By 3:00, there were two of Mary's designs we had not yet seen. One was Phantom Canyon Ranch, at the bottom of the Canyon. We'd have to come back for that. The other is called "Hermit's Rest," again, a stone building that was intended to look like a place a hermit would build; a cozy, simple design. However, there was no "hermit," it was a ruse. It was always meant to be a guest-stop, with gifts and a snack/drink area. The fireplace at Hermit's Rest, too, was amazing; the fireplace itself was big, but what makes it spectacular is the stone continues all around it, making it almost like an enormous stone cave. To add even more awe to this design, Mary added the black "soot" on purpose.

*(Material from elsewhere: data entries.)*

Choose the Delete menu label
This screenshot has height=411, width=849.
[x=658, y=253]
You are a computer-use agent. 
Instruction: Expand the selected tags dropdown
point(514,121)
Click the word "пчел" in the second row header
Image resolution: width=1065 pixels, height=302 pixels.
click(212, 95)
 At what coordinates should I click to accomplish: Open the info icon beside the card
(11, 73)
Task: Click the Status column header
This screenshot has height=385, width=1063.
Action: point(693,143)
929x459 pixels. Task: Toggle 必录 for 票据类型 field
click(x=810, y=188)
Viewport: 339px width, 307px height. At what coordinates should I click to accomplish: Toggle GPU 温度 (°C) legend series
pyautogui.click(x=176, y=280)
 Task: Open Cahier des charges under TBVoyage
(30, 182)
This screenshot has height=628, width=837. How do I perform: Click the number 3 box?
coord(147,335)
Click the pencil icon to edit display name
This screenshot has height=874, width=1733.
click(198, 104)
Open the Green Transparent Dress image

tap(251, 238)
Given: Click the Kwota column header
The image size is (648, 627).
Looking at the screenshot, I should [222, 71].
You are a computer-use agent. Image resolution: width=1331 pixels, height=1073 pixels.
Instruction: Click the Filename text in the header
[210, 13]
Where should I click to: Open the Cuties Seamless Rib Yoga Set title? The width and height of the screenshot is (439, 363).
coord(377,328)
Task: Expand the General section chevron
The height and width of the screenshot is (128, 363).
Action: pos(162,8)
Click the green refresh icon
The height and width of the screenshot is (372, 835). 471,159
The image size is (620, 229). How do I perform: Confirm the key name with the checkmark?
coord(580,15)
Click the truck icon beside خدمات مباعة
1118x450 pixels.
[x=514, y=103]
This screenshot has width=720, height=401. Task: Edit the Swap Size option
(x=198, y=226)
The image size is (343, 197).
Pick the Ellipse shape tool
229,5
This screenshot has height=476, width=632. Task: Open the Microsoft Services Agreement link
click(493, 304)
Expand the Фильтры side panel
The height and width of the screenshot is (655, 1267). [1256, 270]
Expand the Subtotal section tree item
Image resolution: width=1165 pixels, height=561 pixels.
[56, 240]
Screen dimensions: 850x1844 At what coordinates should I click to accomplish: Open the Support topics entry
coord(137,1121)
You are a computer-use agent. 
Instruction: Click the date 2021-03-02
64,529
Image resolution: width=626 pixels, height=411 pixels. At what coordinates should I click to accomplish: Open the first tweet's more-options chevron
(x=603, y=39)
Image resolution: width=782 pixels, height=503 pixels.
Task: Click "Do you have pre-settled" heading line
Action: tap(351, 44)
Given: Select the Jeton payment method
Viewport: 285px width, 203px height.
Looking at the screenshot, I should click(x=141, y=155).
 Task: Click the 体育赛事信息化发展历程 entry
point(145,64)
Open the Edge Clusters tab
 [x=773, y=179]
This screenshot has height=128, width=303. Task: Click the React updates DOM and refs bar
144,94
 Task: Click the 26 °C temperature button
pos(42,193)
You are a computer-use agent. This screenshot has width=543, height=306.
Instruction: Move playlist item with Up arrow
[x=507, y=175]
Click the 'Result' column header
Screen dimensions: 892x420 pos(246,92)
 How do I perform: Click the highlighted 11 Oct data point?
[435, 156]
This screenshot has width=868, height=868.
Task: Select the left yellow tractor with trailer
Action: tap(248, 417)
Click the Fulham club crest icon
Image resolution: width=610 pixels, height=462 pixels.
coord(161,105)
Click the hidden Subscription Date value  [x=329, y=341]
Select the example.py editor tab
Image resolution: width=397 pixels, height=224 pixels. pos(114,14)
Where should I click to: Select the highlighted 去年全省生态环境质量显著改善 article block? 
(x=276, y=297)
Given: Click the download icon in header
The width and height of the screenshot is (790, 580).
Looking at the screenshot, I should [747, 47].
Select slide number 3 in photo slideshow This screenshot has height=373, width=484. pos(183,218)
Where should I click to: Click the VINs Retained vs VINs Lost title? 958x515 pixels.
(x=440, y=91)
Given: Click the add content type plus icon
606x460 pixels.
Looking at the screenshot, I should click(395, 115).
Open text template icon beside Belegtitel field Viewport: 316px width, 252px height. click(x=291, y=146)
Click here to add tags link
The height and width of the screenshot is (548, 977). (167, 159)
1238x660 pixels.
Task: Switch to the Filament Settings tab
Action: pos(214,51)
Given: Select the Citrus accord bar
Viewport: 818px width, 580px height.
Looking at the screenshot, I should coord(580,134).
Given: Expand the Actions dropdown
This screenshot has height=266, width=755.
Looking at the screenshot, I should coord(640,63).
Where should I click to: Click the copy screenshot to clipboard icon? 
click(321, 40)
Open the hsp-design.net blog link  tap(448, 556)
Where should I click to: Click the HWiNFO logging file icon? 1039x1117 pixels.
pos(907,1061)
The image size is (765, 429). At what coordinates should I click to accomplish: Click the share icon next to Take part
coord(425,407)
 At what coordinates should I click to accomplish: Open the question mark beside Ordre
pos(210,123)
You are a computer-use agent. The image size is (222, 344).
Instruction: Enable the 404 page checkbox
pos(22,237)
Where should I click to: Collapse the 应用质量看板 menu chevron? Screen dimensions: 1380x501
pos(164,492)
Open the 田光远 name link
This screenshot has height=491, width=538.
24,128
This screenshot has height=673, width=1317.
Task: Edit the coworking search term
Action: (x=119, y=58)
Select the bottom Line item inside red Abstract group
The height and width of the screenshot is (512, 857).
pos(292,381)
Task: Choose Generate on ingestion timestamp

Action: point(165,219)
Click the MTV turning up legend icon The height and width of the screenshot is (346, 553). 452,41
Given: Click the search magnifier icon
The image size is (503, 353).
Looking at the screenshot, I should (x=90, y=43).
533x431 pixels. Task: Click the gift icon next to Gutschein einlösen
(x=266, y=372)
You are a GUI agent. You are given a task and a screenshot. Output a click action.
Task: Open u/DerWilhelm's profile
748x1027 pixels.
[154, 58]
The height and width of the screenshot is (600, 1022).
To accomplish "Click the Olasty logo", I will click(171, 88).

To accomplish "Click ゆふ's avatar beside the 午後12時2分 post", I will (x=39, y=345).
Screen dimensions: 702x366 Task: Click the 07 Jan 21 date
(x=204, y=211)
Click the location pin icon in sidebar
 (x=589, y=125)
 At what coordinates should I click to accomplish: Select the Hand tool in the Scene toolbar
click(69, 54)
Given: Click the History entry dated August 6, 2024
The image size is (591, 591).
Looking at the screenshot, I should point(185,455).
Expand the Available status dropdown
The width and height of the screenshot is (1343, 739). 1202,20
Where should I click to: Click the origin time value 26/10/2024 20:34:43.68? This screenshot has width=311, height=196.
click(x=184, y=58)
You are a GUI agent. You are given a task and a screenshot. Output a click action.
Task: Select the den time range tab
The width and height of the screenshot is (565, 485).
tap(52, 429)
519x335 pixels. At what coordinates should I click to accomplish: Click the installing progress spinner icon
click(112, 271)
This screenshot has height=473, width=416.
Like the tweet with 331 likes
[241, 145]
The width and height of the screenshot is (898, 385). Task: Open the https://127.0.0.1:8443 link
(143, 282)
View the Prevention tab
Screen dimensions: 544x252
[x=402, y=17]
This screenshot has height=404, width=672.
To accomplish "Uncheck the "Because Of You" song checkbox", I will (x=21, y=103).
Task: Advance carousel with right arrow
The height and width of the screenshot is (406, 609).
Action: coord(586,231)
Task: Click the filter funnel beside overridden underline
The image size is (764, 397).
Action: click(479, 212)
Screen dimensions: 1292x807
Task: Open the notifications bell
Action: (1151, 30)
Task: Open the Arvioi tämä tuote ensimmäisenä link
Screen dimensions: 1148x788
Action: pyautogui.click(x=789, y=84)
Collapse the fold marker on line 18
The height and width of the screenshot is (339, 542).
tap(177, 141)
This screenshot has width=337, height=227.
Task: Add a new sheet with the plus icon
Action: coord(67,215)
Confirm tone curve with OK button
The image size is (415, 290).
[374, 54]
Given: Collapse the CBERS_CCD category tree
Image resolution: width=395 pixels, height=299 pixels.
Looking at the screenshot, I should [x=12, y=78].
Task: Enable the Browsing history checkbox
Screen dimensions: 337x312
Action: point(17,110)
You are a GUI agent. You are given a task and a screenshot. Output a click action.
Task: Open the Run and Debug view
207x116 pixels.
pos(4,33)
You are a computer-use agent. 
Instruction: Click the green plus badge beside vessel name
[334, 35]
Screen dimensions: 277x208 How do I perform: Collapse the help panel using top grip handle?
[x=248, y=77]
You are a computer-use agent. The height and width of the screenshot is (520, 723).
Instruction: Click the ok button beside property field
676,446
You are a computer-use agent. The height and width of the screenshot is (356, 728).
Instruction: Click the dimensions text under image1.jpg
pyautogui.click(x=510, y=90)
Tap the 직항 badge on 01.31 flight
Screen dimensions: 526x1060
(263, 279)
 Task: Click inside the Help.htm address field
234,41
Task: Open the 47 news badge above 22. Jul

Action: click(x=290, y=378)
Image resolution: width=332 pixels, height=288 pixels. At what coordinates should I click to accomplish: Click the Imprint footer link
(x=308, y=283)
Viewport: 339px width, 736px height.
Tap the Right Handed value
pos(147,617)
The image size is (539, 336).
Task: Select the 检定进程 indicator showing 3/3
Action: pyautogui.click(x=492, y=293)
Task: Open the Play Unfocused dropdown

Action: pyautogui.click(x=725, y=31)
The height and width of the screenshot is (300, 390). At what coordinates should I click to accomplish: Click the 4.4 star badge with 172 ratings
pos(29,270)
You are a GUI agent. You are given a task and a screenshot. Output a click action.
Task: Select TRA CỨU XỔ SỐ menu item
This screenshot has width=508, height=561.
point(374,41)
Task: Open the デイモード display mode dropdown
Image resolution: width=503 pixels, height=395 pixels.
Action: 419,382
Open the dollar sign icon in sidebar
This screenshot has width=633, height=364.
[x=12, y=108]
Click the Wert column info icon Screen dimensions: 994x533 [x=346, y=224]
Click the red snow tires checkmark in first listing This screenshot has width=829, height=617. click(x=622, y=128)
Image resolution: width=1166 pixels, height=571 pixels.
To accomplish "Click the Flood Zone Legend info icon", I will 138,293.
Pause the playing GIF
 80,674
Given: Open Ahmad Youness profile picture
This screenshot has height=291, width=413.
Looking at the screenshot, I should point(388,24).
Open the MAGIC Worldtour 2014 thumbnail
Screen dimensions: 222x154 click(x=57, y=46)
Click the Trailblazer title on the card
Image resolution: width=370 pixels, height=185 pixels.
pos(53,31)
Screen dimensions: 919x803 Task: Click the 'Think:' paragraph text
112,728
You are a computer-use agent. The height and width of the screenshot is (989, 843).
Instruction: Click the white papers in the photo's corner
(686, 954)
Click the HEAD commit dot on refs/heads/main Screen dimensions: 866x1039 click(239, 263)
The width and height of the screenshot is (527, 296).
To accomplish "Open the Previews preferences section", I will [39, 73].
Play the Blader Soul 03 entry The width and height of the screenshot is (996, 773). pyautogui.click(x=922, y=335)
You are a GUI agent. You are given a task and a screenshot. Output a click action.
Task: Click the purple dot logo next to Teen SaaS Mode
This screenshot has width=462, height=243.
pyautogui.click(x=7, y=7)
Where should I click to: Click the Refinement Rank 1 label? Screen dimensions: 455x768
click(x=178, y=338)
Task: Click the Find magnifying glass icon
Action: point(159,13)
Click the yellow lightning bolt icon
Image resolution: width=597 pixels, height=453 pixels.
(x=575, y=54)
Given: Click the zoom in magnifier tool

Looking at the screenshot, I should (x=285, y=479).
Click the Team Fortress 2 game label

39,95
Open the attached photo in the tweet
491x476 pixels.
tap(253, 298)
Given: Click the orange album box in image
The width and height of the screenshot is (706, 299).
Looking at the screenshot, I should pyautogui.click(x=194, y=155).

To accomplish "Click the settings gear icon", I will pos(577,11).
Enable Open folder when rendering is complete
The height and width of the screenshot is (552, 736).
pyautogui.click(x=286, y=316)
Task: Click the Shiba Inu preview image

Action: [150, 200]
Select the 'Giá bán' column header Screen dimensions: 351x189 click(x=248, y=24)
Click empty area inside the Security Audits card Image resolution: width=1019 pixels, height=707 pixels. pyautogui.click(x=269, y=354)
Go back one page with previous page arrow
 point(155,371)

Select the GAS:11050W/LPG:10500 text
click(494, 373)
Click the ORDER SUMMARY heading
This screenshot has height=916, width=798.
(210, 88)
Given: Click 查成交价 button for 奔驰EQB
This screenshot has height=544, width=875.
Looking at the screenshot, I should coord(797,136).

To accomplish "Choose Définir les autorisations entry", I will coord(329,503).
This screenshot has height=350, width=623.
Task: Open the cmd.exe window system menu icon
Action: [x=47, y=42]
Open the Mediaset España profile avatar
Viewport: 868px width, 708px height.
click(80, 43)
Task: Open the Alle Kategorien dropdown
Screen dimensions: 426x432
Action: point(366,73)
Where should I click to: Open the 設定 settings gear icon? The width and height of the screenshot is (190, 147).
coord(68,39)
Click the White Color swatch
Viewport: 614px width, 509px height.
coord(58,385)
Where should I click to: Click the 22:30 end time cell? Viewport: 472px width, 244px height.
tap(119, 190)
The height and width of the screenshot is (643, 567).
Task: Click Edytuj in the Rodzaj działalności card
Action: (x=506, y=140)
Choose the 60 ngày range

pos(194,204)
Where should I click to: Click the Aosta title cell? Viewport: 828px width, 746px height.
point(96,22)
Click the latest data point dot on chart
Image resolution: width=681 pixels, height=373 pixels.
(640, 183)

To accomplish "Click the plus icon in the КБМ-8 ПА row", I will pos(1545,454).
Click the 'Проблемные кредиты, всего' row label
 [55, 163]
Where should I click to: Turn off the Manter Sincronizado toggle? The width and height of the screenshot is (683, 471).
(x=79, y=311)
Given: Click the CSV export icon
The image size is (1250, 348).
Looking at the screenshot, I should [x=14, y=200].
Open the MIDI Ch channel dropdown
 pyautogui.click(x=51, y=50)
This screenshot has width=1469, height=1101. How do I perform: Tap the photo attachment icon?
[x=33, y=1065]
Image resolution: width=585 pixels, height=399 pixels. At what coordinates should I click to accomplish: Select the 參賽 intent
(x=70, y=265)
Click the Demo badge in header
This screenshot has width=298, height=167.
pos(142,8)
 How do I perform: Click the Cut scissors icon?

Late afternoon views of the Canyon graced us as we walked around Hermit's Rest and rode back on the tram to South Village. What a day.
We drove back to Williams, munching on my canned dilly beans. Carly was beside herself to see us again; apparently she didn't eat anything all day at the "pet resort," no treats, no kibble, nothing; she was the vision of doom and gloom. Poor babe; her first kennel experience.
What a marvelous day. I am still reliving it. As many times as I visit, I learn something new every time. And to spend the day with Mary, but especially with Laura, well, that made it a day to remember for all time.


  1. Great job on the photographs and a wonderful story. We haven't been to the south rim in years (1998?) Took the train in from Williams. Really enjoyed the ride. We've been going to the north rim when we get the chance.

    Mike & Ann

  2. Sue - Don't bad mouth flip-flops. They're great and go anywhere. I know, just ask any Samoan.